Starting at the line that contains "How do I perform: Click the FuseBase", restate each line word for word through the final line of the data, keeping both ends.

(Collection entries)
╭──
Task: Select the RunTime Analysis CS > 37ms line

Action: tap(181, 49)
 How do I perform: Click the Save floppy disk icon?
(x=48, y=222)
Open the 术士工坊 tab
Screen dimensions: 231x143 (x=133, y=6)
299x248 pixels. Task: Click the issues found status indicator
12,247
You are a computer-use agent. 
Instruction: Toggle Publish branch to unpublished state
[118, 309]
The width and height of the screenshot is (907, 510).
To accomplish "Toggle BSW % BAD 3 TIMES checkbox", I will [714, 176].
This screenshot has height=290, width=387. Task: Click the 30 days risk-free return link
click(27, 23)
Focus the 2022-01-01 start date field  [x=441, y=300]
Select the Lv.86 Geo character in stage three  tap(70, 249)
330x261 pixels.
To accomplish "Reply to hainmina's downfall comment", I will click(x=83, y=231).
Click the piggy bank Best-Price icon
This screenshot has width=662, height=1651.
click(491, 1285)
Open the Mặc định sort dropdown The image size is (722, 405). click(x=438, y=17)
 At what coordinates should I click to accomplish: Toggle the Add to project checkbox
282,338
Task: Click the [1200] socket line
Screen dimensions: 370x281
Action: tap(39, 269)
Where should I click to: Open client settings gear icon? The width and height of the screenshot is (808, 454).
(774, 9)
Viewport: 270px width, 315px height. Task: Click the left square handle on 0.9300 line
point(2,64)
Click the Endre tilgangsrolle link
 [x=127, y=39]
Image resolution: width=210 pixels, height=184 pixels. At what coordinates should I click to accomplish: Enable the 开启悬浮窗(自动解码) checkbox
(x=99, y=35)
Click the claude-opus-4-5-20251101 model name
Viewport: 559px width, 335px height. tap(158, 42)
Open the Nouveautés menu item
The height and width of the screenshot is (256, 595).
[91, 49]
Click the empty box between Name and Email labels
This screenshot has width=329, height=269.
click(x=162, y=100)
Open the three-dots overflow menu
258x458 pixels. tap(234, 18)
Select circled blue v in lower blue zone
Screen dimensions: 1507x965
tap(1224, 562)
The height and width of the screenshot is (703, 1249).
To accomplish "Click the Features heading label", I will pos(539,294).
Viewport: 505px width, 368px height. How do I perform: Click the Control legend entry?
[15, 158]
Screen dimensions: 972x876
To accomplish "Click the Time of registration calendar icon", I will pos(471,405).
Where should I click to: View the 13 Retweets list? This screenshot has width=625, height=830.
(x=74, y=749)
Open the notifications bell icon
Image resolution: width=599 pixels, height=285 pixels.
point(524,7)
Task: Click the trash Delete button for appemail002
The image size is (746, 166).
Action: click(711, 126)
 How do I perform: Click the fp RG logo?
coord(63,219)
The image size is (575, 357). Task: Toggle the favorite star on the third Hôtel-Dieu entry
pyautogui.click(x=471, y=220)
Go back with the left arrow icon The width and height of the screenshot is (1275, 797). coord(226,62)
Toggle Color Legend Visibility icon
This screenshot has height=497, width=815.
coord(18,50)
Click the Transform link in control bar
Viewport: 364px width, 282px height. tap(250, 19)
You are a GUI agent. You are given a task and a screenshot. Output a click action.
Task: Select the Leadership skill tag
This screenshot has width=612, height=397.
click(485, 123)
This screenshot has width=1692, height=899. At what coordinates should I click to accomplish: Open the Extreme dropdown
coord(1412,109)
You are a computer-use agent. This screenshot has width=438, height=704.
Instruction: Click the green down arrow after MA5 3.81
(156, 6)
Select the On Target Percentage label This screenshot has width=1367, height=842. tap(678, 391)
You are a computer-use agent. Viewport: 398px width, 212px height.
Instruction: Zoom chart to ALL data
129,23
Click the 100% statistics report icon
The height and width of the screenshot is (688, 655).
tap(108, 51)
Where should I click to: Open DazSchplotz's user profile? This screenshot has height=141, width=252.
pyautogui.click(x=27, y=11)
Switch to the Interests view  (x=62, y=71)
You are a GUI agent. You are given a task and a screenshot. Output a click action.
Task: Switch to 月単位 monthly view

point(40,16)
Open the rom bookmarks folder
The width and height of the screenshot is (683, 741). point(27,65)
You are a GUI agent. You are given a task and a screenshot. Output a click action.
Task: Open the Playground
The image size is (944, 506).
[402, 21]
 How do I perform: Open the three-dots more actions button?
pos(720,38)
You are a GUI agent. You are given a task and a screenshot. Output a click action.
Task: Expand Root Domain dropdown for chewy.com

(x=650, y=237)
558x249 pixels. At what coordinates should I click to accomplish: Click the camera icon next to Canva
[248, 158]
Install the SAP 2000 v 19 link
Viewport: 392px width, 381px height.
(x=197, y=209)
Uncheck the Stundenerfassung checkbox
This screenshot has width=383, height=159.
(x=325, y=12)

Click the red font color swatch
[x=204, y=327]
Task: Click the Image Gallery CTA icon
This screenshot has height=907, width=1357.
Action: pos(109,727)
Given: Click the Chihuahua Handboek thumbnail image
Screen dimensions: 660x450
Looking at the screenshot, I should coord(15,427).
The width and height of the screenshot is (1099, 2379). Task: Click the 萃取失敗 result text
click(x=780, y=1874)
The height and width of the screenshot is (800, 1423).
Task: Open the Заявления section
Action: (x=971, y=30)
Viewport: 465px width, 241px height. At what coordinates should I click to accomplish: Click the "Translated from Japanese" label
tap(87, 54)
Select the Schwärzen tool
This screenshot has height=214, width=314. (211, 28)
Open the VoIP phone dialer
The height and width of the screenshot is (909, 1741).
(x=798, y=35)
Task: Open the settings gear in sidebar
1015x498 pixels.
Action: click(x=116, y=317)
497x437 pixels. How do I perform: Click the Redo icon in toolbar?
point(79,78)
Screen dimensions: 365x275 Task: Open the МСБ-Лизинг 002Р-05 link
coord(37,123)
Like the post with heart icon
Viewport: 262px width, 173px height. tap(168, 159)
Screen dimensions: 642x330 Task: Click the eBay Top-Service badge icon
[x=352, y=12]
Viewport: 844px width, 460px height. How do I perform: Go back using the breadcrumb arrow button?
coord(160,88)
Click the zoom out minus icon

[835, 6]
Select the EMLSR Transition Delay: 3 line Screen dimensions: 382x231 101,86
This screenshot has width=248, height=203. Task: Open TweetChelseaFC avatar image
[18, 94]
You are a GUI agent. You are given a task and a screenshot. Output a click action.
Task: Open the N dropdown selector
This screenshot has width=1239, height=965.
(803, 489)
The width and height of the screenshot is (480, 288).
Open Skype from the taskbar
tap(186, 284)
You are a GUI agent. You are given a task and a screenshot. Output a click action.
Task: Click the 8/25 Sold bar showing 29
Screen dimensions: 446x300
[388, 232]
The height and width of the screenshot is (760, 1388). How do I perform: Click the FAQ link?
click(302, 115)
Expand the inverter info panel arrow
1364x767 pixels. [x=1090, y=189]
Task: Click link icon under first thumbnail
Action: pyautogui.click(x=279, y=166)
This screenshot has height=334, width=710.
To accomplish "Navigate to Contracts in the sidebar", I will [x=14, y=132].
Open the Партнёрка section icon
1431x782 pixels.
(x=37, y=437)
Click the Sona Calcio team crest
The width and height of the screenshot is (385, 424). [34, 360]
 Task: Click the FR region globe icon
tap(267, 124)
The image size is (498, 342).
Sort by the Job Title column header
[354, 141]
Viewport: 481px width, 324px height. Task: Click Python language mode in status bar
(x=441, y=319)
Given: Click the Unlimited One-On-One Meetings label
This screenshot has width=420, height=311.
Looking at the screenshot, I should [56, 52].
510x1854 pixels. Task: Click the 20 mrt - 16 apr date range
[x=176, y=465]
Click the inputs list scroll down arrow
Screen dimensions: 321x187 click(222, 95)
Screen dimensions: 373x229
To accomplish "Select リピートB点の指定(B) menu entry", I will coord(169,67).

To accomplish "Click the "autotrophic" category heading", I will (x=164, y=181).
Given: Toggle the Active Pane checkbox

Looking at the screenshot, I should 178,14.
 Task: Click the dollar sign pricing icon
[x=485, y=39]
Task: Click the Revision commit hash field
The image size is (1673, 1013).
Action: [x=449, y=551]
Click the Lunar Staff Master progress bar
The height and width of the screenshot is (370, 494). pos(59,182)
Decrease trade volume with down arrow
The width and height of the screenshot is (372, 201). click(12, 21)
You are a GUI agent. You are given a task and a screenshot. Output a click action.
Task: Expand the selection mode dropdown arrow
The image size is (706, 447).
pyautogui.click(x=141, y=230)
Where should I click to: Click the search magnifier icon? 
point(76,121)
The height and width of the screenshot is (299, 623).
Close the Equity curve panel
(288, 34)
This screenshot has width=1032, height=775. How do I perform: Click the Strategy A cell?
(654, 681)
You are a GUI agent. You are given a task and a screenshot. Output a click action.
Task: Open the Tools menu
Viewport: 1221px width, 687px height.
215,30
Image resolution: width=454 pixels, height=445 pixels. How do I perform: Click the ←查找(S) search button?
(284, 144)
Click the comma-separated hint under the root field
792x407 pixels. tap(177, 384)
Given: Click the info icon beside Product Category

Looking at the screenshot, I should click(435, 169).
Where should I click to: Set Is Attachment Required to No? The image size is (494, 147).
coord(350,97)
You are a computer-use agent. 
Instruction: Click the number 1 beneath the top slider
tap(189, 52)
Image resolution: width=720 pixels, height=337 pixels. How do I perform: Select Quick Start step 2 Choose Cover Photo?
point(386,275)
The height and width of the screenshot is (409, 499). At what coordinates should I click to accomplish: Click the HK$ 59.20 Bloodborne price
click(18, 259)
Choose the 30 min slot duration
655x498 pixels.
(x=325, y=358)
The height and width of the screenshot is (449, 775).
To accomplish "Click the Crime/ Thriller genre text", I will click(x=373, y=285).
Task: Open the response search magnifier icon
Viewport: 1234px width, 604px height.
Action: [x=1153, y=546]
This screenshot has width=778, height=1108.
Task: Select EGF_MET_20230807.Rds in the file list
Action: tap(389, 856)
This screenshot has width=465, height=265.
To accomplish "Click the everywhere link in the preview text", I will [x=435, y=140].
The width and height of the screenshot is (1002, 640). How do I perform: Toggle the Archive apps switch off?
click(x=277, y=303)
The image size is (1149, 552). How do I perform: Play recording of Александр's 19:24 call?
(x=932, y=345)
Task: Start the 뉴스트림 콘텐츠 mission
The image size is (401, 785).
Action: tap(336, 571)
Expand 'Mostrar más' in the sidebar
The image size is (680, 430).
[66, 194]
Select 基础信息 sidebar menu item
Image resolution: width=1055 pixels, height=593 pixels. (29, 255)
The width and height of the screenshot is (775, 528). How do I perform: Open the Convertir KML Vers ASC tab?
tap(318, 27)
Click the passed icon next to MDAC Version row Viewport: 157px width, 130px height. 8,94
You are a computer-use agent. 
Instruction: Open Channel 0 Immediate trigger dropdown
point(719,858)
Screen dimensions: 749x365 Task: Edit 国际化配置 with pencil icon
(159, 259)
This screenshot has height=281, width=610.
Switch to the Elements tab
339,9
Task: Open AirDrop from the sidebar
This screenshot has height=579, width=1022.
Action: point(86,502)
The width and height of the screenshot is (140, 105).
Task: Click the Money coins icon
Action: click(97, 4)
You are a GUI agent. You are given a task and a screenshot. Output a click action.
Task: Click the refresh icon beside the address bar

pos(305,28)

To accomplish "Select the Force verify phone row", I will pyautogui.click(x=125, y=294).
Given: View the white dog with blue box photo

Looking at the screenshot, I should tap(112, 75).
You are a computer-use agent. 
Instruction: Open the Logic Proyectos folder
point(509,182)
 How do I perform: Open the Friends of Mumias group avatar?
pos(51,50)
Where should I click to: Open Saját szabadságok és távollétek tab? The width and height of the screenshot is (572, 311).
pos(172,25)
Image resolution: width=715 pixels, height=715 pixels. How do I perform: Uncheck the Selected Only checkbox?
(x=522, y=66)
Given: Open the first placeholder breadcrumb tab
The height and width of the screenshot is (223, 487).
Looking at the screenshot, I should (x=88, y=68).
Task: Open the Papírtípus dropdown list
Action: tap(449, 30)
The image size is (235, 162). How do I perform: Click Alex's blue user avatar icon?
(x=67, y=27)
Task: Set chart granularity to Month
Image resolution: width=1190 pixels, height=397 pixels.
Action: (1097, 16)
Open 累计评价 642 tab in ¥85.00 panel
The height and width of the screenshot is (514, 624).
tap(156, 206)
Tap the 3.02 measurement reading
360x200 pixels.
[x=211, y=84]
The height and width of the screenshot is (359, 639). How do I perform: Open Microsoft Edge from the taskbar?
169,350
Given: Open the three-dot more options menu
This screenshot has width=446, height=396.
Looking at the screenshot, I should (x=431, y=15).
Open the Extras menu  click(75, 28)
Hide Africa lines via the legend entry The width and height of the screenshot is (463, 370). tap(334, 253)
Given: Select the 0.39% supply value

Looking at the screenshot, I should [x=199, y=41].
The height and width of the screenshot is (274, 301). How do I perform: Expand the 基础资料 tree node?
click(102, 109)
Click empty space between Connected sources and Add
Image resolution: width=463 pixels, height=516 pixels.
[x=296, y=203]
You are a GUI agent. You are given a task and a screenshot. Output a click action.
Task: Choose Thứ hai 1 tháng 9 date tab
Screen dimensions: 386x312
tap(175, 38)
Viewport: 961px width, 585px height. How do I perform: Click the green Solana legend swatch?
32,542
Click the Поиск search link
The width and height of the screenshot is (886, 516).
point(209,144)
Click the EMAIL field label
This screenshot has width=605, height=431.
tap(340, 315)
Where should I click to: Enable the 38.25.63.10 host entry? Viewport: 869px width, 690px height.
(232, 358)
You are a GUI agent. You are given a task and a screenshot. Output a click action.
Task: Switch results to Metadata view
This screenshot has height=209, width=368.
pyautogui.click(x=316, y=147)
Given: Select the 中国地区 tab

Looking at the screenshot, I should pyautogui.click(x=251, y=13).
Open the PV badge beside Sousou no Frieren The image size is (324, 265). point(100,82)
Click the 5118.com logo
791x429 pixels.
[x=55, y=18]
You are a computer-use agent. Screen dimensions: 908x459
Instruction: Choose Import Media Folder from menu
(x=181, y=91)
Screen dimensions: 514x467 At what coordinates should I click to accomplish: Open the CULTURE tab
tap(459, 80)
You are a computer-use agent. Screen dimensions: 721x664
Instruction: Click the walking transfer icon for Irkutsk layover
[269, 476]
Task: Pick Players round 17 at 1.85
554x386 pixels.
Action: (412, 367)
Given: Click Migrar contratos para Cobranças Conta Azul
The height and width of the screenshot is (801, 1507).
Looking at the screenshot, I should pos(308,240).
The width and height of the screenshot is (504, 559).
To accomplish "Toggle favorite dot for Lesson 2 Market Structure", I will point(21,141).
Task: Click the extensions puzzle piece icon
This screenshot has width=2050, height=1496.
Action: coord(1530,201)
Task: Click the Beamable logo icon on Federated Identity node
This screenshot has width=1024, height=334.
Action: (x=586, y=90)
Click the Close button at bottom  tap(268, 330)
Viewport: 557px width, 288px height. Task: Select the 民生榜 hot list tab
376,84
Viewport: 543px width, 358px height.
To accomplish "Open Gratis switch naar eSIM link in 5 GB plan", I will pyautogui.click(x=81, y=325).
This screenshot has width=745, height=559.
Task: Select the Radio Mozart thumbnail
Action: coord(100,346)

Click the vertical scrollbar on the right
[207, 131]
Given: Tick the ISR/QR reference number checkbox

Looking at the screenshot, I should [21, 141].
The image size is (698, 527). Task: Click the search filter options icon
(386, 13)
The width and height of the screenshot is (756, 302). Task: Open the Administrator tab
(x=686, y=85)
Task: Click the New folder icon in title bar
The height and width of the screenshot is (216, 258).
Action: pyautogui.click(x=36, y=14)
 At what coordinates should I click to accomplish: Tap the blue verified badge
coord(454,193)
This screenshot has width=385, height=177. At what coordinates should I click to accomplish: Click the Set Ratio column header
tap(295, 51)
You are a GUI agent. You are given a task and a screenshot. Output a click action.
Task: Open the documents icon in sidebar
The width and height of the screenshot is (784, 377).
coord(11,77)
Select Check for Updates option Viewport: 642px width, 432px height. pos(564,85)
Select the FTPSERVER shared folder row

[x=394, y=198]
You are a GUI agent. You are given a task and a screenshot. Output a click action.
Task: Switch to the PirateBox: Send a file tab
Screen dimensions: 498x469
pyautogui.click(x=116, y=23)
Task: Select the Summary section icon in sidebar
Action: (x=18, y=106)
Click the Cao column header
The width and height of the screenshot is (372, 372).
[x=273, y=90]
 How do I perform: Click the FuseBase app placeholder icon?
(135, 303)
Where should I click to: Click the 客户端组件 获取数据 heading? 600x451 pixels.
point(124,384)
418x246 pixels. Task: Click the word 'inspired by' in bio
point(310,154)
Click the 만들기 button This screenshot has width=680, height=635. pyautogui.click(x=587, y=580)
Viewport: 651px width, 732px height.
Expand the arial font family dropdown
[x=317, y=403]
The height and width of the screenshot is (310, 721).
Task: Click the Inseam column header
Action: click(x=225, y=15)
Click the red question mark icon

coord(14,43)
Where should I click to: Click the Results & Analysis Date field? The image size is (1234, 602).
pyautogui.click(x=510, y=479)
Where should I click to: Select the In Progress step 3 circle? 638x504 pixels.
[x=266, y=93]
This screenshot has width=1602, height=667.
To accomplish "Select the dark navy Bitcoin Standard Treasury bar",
╰──
• Expected answer:
 How do I perform: Click the FuseBase app placeholder icon?
(135, 303)
Where should I click to: Click the 客户端组件 获取数据 heading? 600x451 pixels.
point(124,384)
418x246 pixels. Task: Click the word 'inspired by' in bio
point(310,154)
Click the 만들기 button This screenshot has width=680, height=635. pyautogui.click(x=587, y=580)
Viewport: 651px width, 732px height.
Expand the arial font family dropdown
[x=317, y=403]
The height and width of the screenshot is (310, 721).
Task: Click the Inseam column header
Action: click(x=225, y=15)
Click the red question mark icon

coord(14,43)
Where should I click to: Click the Results & Analysis Date field? The image size is (1234, 602).
pyautogui.click(x=510, y=479)
Where should I click to: Select the In Progress step 3 circle? 638x504 pixels.
[x=266, y=93]
This screenshot has width=1602, height=667.
To accomplish "Select the dark navy Bitcoin Standard Treasury bar",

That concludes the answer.